**PROBLEM TO WORK ON**
Lines below that include the word "computer" should each be copied.

>>>

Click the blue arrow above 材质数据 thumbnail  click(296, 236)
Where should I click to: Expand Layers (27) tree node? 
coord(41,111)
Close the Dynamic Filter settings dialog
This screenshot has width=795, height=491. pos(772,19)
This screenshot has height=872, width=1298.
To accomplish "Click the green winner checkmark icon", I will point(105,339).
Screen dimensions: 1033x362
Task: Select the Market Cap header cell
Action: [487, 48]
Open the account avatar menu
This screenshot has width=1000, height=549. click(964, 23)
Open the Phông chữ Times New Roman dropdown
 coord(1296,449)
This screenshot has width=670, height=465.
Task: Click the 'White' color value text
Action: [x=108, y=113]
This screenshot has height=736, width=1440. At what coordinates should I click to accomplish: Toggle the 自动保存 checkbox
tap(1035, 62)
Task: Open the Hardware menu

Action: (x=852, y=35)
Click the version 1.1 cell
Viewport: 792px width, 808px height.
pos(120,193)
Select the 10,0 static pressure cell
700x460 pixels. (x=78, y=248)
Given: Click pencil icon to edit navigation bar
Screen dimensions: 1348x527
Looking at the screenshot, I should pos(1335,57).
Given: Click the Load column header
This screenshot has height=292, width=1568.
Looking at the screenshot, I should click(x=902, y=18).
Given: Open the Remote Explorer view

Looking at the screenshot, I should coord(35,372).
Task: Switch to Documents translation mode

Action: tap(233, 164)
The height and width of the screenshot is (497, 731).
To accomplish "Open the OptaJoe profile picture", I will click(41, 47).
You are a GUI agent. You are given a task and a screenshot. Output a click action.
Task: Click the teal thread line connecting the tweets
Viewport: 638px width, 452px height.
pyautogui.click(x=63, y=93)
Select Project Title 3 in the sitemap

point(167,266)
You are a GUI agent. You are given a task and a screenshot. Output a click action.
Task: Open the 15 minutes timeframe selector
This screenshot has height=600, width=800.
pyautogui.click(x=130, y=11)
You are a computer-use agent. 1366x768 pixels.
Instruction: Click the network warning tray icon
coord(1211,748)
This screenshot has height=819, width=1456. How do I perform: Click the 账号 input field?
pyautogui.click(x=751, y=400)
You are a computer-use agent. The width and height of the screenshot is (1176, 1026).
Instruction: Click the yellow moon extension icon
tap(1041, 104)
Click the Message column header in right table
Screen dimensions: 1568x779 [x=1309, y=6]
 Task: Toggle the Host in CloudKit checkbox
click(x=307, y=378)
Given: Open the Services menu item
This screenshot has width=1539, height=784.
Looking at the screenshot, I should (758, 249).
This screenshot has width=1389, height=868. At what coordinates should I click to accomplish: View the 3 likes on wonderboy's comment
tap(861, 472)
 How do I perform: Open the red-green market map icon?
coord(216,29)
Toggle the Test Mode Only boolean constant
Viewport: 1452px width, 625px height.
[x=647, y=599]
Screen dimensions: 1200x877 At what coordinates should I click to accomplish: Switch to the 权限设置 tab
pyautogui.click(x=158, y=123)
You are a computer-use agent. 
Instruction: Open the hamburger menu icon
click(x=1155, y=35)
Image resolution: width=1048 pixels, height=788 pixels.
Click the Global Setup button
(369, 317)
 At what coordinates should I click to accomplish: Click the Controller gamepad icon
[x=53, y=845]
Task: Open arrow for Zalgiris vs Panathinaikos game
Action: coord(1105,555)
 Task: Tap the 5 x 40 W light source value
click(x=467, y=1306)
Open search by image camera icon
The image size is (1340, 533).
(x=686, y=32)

<<<

**PROBLEM SOLUTION**
You are a computer-use agent. 1366x768 pixels.
You are a computer-use agent. The width and height of the screenshot is (1176, 1026).
You are a computer-use agent. 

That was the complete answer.